Il avait prié deux fois plus après la mort de Liza. N’avait jamais pu se résoudre à l’idée qu’elle était partie sans l’avoir revu. Partie pendant que son garçon était là-bas entre quatre murs. À payer pour ce qu’il avait fait. Mitchell était rentré un soir et l’avait trouvée là, étendue dans le jardin à côté de son petit carré de tomates. Les gants encore enfilés sur les mains et les manches retroussées, allongée là toute pliée comme une vieille poupée. Les yeux fermés. Une expression paisible sur le visage. Partie. Il n’avait jamais beaucoup pensé à la mort jusqu’à cet instant mais après l’enterrement ce fut comme si cette pensée avait décidé de ne plus le lâcher, le suivant à la trace du cimetière jusque chez lui. Elle était là avec lui sur la véranda quand il fumait une cigarette. Là avec lui dans le grand silence de la maison quand il lisait le journal. Là avec lui à la table de la cuisine quand il buvait son café le matin.
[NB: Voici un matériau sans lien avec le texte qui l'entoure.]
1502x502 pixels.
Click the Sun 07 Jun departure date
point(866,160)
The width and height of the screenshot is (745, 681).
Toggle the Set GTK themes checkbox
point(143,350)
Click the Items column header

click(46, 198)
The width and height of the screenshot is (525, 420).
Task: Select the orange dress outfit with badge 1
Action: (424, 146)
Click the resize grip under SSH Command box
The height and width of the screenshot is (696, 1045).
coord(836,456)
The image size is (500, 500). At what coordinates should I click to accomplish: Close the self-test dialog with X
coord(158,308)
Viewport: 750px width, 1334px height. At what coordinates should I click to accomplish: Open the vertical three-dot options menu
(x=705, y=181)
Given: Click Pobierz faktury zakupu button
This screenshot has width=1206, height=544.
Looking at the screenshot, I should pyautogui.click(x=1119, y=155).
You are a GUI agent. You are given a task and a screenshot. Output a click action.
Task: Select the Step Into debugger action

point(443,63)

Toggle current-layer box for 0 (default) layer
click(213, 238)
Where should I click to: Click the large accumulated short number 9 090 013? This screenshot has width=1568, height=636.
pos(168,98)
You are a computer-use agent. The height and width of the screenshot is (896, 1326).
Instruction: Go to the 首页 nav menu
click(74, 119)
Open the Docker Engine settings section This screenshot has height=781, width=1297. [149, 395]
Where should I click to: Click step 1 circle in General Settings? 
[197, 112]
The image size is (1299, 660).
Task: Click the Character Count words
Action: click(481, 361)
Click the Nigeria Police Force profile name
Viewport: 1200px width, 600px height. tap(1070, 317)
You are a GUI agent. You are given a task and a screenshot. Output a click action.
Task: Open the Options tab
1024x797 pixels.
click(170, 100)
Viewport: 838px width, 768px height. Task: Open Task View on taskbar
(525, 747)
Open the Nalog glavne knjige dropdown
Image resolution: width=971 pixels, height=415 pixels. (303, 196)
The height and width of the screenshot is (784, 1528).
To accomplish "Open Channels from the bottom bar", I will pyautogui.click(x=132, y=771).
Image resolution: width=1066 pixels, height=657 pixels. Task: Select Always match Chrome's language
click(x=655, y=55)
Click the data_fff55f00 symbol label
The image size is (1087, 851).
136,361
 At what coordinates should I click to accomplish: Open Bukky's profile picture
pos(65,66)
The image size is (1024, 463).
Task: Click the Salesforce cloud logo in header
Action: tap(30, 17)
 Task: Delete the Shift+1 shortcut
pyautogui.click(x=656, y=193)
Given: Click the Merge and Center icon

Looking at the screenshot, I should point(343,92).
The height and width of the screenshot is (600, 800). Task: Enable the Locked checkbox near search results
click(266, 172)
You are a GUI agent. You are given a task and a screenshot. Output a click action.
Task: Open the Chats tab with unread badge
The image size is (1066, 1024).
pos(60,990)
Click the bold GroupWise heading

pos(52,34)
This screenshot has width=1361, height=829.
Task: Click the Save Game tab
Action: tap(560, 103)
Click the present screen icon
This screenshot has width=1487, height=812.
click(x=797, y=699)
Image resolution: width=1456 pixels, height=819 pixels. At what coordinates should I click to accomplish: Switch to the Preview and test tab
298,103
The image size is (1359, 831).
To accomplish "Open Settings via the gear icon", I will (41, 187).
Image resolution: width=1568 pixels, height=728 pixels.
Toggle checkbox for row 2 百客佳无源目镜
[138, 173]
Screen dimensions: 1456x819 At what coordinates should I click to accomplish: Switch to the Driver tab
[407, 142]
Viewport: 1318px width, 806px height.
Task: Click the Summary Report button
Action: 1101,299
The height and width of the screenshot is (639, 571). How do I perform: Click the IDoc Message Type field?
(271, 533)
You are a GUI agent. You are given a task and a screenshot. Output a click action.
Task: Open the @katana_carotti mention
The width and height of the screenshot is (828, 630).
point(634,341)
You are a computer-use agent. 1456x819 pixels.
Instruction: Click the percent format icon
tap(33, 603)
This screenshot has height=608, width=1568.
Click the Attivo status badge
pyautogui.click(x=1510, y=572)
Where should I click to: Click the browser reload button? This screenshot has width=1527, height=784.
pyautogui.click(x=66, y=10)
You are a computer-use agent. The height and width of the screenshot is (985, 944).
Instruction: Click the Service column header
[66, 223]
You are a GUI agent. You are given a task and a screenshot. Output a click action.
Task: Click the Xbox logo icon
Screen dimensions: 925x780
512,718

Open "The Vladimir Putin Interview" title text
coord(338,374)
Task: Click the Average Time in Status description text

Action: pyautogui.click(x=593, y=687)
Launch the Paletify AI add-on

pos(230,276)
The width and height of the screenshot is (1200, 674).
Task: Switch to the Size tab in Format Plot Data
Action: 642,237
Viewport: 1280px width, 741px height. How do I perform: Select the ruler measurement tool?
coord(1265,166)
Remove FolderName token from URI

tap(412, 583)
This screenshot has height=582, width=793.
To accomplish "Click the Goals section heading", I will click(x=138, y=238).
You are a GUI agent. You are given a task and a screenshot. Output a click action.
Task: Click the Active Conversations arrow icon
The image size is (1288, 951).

Là avec lui dans son pick-up quand il partait faire ce qu’il avait toujours fait, et au moment où ses genoux avaient commencé à se dérober quand il se baissait pour peindre et au moment où il avait senti la force quitter ses bras quand il fallait sortir et remettre les échelles à l’arrière du pick-up, c’était comme si la pensée de la mort était non seulement là avec lui et le suivait partout mais comme si elle s’était aussi enracinée dans son esprit et ramifiée jusque dans son cœur et jusque dans ses rêves. Ses muscles lui faisaient mal et ses articulations lui faisaient mal et ses pensées lui faisaient mal et il avait beau prier pour voir un jour Russell surgir de nouveau au bout de l’allée, il ne croyait plus vraiment que ça finirait par arriver. Tout en lui disait que ça n’arriverait pas. À plusieurs reprises il avait écrit à Russell, des lettres où il essayait d’exprimer certaines choses qu’il aurait été sans doute incapable de lui dire en face, mais il n’en avait jamais posté une seule. Les avait toutes déchirées et brûlées sur le sol en terre battue de la grange. Il ne voulait pas rajouter un fardeau pour Russell à ceux qui pesaient déjà sur ses épaules.